The most recent tally of new and planned apartment construction in Lower Manhattan projects that more than 8,000 new residents will be joining the local population (already in excess of 60,000) in the next few years.
The Residential Development and Population Growth study by the Downtown Alliance for the last quarter of 2016 (the most recent period for which statistics are available) indicates that 17 buildings, containing a total of 3,319 apartments, are now under construction and slated to come online Downtown this year, next year, in and 2019.
The same study shows that an additional 11 buildings, with a planned 907 apartments, are now planned and close to starting construction. These buildings are scheduled to welcome residents in next year, in 2019, and in the years that immediately follow.
Both categories (buildings now under construction and those soon to begin work) yield a total of 4,226 apartments. Alliance researchers assume that each apartment will be the home for two people, the local average household size since 2007. This yields a grand total of 8,452 new residents. This represents a leap in the area’s population of more than 13 percent.

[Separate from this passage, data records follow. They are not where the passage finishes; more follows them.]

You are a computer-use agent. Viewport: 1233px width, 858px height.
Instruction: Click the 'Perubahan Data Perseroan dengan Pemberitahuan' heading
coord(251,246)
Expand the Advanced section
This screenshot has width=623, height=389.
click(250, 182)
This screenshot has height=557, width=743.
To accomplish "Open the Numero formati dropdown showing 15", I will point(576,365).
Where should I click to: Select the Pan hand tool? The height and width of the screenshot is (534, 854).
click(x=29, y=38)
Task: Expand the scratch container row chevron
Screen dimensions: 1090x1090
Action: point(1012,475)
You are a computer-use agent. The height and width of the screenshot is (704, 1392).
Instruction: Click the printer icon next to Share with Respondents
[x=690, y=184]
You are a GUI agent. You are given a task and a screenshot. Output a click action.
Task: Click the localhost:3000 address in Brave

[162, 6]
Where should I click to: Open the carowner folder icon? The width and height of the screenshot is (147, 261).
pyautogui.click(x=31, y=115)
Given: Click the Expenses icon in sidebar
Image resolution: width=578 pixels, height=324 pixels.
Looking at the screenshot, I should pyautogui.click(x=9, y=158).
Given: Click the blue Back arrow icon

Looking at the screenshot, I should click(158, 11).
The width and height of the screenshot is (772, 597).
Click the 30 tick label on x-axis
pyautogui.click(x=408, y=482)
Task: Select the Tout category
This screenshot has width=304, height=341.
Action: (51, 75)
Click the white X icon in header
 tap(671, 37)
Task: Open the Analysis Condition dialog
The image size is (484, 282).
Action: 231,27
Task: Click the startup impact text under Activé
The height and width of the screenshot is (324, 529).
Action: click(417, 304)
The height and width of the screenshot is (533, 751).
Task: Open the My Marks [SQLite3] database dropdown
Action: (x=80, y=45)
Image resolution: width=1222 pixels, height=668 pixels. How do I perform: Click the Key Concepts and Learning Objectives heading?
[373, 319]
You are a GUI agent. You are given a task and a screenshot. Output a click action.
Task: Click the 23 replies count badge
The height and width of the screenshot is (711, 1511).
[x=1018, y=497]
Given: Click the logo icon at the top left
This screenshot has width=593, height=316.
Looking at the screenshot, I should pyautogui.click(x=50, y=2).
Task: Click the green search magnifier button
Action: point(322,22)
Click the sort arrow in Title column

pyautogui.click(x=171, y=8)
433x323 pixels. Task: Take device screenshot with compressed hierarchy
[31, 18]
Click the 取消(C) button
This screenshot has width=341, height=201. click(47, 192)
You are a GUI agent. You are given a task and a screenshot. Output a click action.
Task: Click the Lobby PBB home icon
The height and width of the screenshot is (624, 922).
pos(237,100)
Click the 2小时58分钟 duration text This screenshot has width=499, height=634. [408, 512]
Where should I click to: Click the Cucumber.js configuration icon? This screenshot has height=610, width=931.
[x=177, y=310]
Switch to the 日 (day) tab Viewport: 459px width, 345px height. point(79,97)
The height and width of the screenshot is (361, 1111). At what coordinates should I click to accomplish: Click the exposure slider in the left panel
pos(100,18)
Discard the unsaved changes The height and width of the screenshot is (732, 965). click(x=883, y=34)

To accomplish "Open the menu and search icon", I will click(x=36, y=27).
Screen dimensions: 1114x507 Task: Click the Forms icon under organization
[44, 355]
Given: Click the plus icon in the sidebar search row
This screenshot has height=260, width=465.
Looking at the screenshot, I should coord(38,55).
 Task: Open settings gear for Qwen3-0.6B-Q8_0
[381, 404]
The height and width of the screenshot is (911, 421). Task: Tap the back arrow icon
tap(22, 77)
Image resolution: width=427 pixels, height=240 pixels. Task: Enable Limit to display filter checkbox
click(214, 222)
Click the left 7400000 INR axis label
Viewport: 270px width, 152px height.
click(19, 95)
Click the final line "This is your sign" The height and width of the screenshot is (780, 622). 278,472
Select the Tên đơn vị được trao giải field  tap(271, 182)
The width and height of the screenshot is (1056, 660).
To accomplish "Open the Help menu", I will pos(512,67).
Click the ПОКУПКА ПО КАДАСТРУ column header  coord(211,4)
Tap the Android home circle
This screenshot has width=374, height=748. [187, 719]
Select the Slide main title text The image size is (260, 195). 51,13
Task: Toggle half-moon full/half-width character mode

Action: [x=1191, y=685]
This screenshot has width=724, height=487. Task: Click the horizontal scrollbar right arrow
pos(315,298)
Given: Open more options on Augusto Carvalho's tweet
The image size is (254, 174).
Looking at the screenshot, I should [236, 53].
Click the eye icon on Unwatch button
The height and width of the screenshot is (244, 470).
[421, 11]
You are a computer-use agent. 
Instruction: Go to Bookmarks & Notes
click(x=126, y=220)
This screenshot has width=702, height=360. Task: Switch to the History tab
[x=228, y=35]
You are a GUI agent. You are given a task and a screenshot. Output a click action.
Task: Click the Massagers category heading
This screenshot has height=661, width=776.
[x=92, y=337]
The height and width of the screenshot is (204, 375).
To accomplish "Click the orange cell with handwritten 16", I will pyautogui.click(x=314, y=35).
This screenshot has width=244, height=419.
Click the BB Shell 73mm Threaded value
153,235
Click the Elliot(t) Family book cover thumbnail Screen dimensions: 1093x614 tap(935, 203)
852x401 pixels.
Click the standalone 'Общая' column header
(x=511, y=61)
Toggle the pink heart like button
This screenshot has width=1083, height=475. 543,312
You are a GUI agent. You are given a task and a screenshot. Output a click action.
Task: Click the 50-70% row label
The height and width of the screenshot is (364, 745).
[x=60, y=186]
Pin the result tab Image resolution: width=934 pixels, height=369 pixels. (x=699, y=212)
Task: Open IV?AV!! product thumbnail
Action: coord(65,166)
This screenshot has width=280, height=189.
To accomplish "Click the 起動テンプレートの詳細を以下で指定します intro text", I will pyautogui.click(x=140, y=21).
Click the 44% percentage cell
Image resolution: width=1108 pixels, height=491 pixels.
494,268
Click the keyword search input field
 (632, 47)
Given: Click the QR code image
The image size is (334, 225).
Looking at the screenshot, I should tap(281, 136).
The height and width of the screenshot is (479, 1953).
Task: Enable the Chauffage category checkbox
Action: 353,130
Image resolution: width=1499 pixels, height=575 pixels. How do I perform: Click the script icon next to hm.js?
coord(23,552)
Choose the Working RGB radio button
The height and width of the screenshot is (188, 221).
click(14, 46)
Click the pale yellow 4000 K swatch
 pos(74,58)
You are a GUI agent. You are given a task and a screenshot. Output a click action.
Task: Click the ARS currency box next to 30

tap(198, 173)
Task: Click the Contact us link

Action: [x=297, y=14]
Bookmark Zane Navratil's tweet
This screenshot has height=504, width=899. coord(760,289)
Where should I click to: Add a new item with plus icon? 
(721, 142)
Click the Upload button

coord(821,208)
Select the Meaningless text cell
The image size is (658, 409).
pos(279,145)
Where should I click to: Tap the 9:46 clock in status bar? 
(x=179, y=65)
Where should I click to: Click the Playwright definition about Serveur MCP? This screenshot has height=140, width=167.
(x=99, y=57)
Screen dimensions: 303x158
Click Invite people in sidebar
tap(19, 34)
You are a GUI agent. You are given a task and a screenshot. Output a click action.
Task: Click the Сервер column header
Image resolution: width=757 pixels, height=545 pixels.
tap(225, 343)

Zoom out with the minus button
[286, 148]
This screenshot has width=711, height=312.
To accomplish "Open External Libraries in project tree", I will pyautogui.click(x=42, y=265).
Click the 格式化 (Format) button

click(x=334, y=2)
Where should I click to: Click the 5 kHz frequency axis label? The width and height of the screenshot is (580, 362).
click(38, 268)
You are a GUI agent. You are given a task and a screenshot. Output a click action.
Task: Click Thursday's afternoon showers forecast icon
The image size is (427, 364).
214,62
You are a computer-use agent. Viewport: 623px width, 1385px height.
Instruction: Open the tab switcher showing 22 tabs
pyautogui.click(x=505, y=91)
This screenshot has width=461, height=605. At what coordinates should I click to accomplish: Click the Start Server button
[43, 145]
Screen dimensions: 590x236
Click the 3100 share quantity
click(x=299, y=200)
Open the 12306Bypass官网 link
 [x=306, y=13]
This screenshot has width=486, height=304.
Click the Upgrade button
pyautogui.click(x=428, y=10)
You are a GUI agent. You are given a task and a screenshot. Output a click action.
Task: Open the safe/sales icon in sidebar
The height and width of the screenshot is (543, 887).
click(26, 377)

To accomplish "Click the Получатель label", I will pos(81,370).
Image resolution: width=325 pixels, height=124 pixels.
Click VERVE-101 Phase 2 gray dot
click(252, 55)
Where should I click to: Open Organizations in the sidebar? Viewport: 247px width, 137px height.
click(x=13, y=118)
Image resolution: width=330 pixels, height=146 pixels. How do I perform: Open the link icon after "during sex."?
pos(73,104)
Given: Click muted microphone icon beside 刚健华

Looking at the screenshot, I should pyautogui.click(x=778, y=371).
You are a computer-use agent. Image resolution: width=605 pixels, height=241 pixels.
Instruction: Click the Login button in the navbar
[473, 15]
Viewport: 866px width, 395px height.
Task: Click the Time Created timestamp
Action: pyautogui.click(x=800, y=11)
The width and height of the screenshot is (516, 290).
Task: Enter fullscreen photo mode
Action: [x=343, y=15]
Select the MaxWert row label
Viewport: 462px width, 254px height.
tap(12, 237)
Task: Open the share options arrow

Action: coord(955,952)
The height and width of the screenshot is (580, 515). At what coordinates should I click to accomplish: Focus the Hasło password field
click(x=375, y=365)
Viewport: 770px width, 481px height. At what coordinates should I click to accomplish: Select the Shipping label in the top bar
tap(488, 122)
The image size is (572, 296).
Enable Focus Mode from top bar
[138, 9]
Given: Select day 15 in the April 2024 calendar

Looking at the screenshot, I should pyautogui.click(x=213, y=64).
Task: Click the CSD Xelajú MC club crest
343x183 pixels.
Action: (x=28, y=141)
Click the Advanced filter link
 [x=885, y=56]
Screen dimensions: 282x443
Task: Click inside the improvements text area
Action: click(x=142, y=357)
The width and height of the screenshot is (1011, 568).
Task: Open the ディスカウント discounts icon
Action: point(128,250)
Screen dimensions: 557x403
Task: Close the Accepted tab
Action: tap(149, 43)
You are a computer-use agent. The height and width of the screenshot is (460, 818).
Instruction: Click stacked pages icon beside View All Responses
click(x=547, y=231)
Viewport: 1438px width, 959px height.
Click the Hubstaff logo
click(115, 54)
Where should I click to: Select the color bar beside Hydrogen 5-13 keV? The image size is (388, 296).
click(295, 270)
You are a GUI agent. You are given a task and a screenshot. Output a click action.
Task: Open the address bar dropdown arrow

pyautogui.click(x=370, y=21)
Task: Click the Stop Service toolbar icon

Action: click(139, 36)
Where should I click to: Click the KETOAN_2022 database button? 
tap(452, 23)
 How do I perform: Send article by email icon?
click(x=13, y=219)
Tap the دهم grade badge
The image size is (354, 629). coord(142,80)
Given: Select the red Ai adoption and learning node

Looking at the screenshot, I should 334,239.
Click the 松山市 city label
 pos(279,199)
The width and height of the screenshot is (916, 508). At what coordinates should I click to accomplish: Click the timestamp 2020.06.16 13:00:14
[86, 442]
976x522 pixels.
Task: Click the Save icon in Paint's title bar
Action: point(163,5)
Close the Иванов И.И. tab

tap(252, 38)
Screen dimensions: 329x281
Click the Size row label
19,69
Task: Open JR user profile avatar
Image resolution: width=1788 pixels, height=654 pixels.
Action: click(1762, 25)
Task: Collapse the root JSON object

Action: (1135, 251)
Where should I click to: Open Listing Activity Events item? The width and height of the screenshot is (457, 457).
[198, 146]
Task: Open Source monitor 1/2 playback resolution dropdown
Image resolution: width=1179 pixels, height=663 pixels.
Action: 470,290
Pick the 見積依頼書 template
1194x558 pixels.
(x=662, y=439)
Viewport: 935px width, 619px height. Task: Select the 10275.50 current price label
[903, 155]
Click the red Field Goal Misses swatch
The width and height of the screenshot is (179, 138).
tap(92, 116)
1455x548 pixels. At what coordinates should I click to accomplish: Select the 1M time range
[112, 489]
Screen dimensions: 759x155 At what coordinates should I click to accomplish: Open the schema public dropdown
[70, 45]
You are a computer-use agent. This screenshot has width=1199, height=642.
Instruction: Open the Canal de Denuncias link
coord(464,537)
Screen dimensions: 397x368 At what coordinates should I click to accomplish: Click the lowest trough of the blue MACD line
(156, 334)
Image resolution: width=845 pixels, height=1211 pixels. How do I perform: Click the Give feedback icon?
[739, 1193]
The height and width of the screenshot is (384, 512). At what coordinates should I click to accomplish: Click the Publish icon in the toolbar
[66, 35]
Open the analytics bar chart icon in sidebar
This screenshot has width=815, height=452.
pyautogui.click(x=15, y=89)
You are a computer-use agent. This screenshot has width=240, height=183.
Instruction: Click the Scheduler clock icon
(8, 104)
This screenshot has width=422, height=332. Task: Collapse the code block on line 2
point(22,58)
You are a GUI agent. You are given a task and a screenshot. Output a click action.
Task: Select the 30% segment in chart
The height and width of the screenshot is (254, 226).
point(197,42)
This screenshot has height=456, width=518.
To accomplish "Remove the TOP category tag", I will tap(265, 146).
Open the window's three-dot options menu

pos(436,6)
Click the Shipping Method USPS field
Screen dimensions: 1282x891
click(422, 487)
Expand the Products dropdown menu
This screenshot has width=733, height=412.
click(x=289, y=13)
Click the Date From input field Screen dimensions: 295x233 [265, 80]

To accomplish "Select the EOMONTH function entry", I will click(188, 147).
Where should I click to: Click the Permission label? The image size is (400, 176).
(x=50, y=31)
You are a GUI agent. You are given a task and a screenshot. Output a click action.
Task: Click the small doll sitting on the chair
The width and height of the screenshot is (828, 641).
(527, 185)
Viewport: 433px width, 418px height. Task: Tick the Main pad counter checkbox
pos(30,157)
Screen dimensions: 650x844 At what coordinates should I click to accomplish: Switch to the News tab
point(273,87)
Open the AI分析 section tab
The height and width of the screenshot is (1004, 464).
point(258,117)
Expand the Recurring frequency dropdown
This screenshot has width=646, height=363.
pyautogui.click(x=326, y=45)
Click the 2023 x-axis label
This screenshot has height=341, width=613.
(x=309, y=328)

Moreover, if even ten percent of these new apartments contain a young child (and Lower Manhattan’s recent demographic trends indicate that significantly more than 10 percent will), then the buildings slated to open in the next few years will — all by themselves — swamp the additional capacity created by the public school expected to open on Trinity Place in 2022. Further, these buildings (and the children they will bring to Lower Manhattan) will all open their doors before the new school does.
And that may be the good news, at least in comparative terms. School have actually been the single greatest success in terms of building of new civic infrastructure to support the growing population of Lower Manhattan: Three new elementary facilities have been created Downtown since 2001, and a fourth is on the way. But this upbeat indicator is tempered by the fact that the area’s deficit in schools seats, relative to its exploding residential population, has actually increased during those years.
Park space has also grown or been upgraded, with the debut of the elevated Liberty Park in June, 2016, and transformative redesigns at the Battery and on Governors Island. And there may be more miracles in the pipeline: The proposed Elizabeth H. Berger Plaza, on lower Greenwich Street, is slated to create a new sylvan park space in what is now a barren stretch of concrete, while the long-planned East River Esplanade comes more into focus each year. But these expansions and improvements have barely kept pace with Lower Manhattan’s burgeoning residential population.
And in other areas, Lower Manhattan has clearly lost ground. One hospital serving Downtown (Saint Vincent’s Medical Center) closed in 2010, and another (Beth-Israel) recently announced plans to shut down. For transportation, the picture is more mixed: Lower Manhattan has gained ferry capacity on the Hudson and East River waterfronts, while the advent of bike-sharing services has given commuters a new option for moving around the City. And the long-promised Second Avenue subway, which recently opened for service on the Upper East Side, is slated eventually to reach the South Street Seaport and Hanover Square. But completion of this phase of the project, which has not been funded, and for which no start date has been announced, appears to be decades away.
The mission of the Downtown Alliance, which researched and published the Residential Development and Population Growth study, is to enhance Lower Manhattan for businesses, residents and visitors. The Alliance also provides local security and trash pickup, as well as operating the business improvement district, or BID, that covers the area south of Chambers Street. Among the services provided by the Alliance that Lower Manhattan residents especially prize is the Downtown Connection shuttle, which ferries passengers (free of charge) between more than 30 local stops that link residential areas with business and shopping districts, as part of a partnership with the Battery Park City Authority.